Pravda.Ru previously reported about a lot of cases when US soldiers killed Iraqi civilians including women and children. The following is one of the most shocking case.
A Marine testified that he saw a roomful of frightened women and children moments before they were killed by his squad mates in Haditha, Iraq, but said he did not see who killed them.
Lance Cpl. Humberto Mendoza testified as the first witness at a preliminary military hearing for Staff Sgt. Frank Wuterich, 27. Wuterich was charged with murdering 18 Iraqis in a bloody combat operation that left 24 Iraqi civilians dead, but at the outset of hearing prosecutors withdrew one murder count.
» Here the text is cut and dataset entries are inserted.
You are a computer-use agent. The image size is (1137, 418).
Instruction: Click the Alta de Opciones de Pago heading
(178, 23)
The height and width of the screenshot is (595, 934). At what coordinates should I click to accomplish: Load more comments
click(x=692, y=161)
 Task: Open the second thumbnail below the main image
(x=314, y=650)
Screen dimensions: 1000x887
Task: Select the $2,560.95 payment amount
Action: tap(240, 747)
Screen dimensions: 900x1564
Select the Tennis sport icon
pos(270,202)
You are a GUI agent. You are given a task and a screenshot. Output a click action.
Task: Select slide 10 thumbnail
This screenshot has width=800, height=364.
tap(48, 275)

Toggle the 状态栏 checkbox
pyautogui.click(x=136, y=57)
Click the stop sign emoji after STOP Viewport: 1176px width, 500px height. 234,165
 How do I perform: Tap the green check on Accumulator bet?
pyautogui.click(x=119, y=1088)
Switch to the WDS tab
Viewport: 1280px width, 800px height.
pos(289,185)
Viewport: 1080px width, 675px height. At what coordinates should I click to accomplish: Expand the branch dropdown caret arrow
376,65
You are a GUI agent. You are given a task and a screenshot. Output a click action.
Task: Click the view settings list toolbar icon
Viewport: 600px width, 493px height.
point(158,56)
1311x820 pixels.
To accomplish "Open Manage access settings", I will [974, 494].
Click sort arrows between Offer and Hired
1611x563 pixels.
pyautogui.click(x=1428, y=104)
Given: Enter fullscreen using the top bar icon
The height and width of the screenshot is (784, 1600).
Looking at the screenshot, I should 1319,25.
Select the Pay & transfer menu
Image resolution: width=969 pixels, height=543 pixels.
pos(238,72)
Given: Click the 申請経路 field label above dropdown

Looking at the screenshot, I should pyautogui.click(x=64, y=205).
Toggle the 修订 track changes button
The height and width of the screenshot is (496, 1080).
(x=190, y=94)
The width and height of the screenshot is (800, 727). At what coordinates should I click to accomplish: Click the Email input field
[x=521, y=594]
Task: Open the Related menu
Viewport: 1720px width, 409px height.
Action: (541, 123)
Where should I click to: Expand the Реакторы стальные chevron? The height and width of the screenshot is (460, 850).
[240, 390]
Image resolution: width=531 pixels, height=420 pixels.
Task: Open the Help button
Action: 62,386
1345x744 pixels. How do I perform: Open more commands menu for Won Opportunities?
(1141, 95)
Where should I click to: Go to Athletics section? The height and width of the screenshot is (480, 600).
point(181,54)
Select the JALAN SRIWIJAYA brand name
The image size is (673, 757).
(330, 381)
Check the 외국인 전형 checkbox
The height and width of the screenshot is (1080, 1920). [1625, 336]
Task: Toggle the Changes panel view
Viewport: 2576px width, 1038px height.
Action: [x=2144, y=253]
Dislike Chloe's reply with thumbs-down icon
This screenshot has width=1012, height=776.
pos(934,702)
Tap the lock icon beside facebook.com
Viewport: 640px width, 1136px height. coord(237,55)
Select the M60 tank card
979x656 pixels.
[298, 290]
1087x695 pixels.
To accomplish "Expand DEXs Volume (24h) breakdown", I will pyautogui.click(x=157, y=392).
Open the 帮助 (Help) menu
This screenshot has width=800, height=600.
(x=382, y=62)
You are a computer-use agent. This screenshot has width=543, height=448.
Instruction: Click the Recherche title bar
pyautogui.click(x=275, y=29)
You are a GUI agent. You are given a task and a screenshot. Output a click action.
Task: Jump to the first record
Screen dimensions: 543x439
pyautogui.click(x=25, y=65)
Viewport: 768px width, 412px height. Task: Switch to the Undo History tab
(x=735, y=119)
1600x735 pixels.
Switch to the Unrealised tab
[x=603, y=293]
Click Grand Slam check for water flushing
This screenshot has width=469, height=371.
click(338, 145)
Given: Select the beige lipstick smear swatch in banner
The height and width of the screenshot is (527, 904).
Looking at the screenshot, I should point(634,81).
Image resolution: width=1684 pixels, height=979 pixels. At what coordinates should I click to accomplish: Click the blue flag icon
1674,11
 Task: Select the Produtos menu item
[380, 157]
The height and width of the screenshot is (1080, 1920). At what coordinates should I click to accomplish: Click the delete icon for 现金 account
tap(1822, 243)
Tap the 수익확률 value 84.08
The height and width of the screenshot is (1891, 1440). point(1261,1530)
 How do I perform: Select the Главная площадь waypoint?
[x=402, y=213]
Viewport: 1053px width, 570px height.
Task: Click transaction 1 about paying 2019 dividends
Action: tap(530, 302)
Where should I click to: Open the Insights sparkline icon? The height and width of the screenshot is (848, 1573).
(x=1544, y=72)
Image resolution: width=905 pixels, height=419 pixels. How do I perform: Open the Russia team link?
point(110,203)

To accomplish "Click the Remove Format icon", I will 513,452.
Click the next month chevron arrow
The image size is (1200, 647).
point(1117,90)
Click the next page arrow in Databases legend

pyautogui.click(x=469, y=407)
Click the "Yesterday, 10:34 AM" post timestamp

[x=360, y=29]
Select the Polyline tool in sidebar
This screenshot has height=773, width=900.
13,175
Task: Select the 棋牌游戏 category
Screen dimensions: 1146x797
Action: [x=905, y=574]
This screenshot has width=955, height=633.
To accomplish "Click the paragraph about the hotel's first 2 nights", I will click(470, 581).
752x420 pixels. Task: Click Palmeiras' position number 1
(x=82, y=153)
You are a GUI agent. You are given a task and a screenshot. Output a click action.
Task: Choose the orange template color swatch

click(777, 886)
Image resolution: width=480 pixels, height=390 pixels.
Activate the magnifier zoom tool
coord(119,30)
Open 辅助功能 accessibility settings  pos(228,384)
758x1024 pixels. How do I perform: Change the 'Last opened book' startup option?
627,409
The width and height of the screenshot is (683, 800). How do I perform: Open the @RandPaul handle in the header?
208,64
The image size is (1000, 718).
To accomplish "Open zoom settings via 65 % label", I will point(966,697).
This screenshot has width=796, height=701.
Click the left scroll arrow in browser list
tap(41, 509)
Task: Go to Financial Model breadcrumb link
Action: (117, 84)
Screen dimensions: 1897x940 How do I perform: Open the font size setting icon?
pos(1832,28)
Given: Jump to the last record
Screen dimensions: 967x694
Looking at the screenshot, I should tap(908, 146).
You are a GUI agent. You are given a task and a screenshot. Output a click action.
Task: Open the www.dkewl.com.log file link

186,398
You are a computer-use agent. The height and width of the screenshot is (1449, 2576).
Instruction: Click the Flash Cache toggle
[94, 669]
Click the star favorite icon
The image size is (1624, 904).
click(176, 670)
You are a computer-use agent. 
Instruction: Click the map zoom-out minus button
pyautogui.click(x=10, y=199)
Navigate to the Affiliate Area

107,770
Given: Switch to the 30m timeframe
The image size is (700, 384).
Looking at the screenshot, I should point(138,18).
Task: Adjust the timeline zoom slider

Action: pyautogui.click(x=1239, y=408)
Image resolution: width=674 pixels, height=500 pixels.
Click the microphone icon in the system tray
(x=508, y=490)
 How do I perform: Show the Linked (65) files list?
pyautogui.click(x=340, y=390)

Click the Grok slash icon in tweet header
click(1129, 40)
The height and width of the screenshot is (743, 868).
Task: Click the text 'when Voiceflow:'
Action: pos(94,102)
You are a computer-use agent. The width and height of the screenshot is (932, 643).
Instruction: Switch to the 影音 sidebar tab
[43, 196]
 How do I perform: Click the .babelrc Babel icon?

The number of murder counts makes Wuterich's case the biggest to have emerged against any U.S. service member to have served in Iraq. The case centers on whether Wuterich, who had never experienced combat before, acted within Marine rules of engagement when he shot men by a car and then led his squad in a string of house raids.
One of Wuterich's military defense attorneys, Lt. Col. Colby Vokey, said the government was no longer charging Wuterich with murdering an Iraqi man who died in the final house cleared by Marines, leaving him charged with 17 counts of murder.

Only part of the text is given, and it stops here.